Deakin est décédé d’une tumeur au cerveau en août 2006, à l’âge de 63 ans. Quelques mois plus tard, je suis allé photographier le paysage de Walnut Tree Farm.
En novembre 2006, je me suis rendu pour la première fois à Walnut Tree Farm. En partant du Wash, j’ai traversé le Norfolk en direction de Diss, puis j’ai franchi la rivière Waveney pour entrer dans le Suffolk et suivre la route sinueuse qui mène à Mellis. Alison, la compagne de Deakin, m’avait envoyé une copie d’une carte dessinée à la main qu’il utilisait pour diriger les visiteurs vers sa maison. Lorsque je suis arrivé, Alison était assise à la table de la cuisine et triait une énorme pile de carnets de Deakin. Ces textes ont fini par former les Notes from Walnut Tree Farm [Notes de la ferme du noyer]. Elle m’a montré une invitation à une exposition que j’avais envoyée à Deakin. Elle l’avait trouvée sur son bureau. Nous avons déjeuné d’une soupe aux légumes, de pain, de fromage et de harengs marinés. Les deux chats de Deakin se sont perchés sur le bord de la table dans l’espoir d’y goûter.

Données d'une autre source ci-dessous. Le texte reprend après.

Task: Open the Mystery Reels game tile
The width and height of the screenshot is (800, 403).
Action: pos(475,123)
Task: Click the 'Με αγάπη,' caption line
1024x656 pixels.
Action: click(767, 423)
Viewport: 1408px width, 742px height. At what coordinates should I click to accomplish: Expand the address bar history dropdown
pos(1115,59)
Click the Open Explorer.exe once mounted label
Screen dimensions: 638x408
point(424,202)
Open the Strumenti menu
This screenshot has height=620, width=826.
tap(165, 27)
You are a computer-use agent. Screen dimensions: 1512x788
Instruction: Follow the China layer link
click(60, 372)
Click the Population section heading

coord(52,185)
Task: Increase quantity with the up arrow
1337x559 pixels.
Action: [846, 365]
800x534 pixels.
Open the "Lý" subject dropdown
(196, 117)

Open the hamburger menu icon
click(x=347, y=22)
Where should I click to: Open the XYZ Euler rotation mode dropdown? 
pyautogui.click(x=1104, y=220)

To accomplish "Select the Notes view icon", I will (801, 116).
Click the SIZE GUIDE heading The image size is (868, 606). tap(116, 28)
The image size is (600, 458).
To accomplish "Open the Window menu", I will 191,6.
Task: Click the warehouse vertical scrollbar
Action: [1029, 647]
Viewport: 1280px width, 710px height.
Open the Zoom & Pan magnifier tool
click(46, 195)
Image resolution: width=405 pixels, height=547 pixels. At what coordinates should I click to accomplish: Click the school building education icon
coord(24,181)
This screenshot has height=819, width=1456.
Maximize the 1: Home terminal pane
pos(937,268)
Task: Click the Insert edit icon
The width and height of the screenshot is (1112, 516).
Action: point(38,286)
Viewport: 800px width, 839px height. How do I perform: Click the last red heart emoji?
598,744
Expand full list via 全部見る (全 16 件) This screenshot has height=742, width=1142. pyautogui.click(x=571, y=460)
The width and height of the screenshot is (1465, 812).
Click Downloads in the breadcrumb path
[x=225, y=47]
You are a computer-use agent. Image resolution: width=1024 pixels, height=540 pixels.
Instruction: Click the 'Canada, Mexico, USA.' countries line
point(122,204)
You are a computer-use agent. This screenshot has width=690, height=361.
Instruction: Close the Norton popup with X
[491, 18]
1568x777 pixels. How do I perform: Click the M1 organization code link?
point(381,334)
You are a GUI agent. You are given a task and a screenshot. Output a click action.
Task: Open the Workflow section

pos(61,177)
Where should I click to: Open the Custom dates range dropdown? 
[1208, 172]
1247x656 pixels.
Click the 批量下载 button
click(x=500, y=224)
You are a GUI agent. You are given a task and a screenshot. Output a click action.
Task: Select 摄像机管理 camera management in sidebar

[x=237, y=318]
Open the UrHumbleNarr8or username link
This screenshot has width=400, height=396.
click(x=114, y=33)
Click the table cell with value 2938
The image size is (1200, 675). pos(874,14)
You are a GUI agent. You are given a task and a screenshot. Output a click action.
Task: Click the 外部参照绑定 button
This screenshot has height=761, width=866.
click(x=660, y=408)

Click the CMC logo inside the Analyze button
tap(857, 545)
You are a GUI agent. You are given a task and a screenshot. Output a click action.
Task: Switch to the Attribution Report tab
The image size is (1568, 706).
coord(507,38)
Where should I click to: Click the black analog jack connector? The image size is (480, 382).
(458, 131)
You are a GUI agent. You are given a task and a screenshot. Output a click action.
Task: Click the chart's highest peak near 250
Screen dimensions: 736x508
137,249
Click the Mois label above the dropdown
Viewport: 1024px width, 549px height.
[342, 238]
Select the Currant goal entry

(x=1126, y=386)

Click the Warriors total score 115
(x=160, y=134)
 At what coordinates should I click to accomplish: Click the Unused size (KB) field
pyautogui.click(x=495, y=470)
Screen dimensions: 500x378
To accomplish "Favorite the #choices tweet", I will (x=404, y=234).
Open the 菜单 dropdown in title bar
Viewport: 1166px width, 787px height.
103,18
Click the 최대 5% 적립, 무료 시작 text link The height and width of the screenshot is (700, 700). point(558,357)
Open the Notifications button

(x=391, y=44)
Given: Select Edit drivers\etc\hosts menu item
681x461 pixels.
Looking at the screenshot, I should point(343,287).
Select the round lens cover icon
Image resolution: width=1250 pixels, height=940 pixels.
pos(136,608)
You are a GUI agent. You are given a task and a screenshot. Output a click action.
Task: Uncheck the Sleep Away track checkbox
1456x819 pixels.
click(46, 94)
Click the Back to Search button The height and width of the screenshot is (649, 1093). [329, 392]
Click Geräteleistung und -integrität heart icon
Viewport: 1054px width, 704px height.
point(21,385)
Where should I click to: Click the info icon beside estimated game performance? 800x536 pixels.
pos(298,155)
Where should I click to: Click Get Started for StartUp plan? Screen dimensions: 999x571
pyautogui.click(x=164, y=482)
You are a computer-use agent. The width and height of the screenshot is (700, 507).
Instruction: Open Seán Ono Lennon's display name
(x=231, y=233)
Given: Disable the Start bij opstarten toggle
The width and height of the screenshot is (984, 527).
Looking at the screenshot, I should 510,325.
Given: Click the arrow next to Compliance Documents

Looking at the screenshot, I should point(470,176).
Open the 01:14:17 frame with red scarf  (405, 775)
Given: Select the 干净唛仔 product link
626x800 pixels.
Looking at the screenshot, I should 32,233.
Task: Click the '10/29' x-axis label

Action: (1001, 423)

J’ai passé l’après-midi à me promener dans le jardin et les prairies, à explorer et à photographier. Le paysage était envahi par une végétation luxuriante et sauvage. Il était parsemé de divers objets de la vie quotidienne de Deakin, notamment des cabanes de berger, des véhicules abandonnés dans les buissons, une table et une chaise près des douves, des piles de bois coupé et sa baignoire en plein air. Je me suis rendu à Walnut Tree Farm trois ou quatre fois en novembre. J’ai discuté avec Alison de l’idée de photographier l’intérieur de la maison ainsi que le paysage, mais cela ne s’est jamais fait. J’ai appris plus tard que les choses avaient changé à la ferme... et qu’elle avait été vendue. Ma dernière visite a eu lieu par une journée froide et humide. En me promenant, rien ne bougeait. Le silence régnait. Au bout d’une heure environ de photographie, j’ai entendu un léger coup. Au début, j’ai pensé que cela venait d’une propriété voisine. Mais au fur et à mesure que je revenais vers la maison, le bruit devenait de plus en plus fort. Je me suis demandé ce qui faisait ce bruit et je me suis approché. Le bruit était trop fort pour être produit par un animal ou un oiseau - la force et le rythme régulier donnaient l’impression qu’il était produit par un être humain. Il provenait de la soupente située au-dessus du garage de Deakin. J’ai levé les yeux vers la fenêtre sombre mais je n’ai vu personne. Je suis parti.
***
Quelques années plus tard, j’ai commencé à retourner à Mellis. J’ai arpenté le terrain communal et les champs et chemins qui l’entourent ; j’ai photographié, j’ai essayé d’aller plus loin, de pénétrer au cœur de cet endroit. Le terrain communal s’étend sur un kilomètre de long. Même par une belle journée d’été, le vent semble se frayer un chemin jusqu’ici. Les épaisses touffes d’herbe, les fleurs des prés et les mauvaises herbes se balancent au gré de la brise. Un petit fossé entoure la commune et, tout autour, des arbres, des buissons et des haies. Parmi eux, quelques maisons, une ferme encore en activité et une église du XVe siècle. Une route étroite et rectiligne traverse le centre de la commune et se dirige vers le prochain village.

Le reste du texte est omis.